The four-term sheriff — whose department was thoroughly frisked Monday by the feds with the arrest of 18 current and former deputies following an investigation into inmate beatings and other forms of mistreatment in L.A. County jails — is getting most of the blame from readers. Some of the letters accuse Baca of being disingenuous in his expression of sadness at the arrests, while others say it’s about time the law came down on deputies accused of beating jail inmates.

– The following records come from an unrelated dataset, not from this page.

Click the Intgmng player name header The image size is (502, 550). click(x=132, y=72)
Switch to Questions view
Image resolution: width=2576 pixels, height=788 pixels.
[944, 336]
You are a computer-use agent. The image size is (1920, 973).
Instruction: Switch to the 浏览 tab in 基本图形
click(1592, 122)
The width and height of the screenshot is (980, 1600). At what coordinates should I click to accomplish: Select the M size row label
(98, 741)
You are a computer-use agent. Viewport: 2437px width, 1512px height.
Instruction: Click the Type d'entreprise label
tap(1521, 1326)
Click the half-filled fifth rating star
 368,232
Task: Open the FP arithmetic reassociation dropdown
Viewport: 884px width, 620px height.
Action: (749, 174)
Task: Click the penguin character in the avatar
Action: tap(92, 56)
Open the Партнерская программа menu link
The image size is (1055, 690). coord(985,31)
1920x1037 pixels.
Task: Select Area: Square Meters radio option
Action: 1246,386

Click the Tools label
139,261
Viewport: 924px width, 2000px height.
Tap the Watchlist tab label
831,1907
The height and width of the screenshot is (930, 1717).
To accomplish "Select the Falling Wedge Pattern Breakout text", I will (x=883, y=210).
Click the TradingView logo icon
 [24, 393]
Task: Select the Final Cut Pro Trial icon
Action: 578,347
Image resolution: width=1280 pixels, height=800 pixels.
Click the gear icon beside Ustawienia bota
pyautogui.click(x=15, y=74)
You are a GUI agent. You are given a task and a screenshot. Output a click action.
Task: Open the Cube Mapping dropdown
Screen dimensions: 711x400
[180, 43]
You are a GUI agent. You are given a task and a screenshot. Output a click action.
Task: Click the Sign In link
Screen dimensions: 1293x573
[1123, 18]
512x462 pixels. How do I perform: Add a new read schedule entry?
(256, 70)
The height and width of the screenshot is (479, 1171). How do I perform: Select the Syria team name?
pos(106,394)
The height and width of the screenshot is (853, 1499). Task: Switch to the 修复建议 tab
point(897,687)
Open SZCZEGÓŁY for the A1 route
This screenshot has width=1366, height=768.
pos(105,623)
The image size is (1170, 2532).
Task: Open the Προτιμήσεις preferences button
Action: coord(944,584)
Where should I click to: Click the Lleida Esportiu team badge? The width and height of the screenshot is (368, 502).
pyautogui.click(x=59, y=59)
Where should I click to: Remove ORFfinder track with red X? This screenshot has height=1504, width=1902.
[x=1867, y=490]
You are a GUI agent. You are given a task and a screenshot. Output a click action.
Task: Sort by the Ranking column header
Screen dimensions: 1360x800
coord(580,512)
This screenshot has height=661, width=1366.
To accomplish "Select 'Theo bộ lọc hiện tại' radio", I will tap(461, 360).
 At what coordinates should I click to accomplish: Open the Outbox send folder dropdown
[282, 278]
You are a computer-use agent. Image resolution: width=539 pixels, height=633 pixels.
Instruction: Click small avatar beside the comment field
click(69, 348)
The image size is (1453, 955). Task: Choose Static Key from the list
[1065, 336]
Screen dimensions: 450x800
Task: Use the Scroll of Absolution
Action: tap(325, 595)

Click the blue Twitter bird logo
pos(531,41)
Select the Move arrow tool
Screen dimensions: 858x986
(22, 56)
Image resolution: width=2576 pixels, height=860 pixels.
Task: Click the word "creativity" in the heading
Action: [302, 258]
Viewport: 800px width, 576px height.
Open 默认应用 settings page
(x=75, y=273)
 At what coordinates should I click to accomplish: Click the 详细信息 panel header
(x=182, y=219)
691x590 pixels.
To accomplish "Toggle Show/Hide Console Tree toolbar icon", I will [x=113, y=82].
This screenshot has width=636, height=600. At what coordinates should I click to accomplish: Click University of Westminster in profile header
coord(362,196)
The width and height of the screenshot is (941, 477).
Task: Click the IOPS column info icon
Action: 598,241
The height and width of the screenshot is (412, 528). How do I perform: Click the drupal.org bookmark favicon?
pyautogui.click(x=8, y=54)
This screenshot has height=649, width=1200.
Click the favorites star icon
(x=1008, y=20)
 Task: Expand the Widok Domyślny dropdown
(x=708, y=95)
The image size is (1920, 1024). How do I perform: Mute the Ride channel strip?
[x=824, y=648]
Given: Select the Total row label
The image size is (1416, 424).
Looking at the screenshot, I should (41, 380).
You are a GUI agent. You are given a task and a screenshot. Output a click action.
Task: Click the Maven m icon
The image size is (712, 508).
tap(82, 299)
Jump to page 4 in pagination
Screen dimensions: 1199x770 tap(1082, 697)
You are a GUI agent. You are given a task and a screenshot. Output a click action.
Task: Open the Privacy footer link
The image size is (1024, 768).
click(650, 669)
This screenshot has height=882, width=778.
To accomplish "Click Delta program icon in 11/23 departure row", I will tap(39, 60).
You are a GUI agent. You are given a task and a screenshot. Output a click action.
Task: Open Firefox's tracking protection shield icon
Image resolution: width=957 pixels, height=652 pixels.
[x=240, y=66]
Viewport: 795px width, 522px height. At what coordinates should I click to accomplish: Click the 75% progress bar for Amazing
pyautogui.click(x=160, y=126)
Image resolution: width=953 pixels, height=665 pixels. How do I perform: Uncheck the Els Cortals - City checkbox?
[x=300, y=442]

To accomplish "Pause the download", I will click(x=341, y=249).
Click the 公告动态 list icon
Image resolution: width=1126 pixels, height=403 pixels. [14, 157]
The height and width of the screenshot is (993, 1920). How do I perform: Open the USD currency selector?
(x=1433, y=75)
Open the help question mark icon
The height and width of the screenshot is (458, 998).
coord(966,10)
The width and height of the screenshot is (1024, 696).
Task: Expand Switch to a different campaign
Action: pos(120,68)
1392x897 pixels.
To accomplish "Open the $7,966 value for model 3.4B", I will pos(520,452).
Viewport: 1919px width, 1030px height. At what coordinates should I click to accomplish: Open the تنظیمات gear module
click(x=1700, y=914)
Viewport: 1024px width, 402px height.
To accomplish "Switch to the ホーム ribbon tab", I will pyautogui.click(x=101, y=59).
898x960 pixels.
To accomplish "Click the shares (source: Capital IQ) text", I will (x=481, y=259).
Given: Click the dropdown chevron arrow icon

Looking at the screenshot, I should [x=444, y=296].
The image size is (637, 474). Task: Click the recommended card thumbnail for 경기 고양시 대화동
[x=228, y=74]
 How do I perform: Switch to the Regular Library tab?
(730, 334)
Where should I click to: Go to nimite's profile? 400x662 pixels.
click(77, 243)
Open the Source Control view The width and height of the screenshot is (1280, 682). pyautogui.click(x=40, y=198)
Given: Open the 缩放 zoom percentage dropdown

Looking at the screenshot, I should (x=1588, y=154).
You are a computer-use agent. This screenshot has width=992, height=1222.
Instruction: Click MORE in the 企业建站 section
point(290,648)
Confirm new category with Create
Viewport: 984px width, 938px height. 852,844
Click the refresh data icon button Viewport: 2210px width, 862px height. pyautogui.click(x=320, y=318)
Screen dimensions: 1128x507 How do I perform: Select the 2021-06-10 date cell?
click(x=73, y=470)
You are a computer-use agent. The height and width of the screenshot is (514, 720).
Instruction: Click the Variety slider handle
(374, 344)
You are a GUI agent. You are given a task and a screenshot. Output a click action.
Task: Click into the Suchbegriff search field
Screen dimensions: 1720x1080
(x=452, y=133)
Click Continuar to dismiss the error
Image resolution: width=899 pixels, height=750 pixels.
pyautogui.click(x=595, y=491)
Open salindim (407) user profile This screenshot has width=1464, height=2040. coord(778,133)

Baca and his department have their defenders among Times letter writers (including the sheriff himself), but most recently, readers by and large haven’t been kind. Last week, two of the three letters published in response to Times articles on the hiring of deputies with questionable backgrounds were critical of the department; one noted how Baca (and his spokesman) seem to be constantly on the defense. Most notably, L.A. County Supervisor Gloria Molina took to The Times’ letters page on Aug. 10 to call for a strong challenger to Baca in 2014, noting that only voters — and not supervisors — can fire the sheriff. Her point has been echoed by other letter writers who say the voters deserve much of the blame.

SOCAL POLITICS IN 2013: Some rose, some fell -- and L.A. lost its women, almost

Here is some of the reaction so far.

Glendale resident Homer Alba says Baca’s fate is up to voters:

“I moved to the Los Angeles area many years ago, and besides the beautiful weather, the only constant is news of Baca’s repeated dereliction of duty to county residents.

“Am I to believe that the L.A. County electorate is so desperately attached to this man that it is willing to accept his failings without a hint of outrage? If we reelect this man as our sheriff, then we deserve more of the same news for another long period of time.

“As for Baca, if he had any sense of decency, he would tender his resignation immediately.”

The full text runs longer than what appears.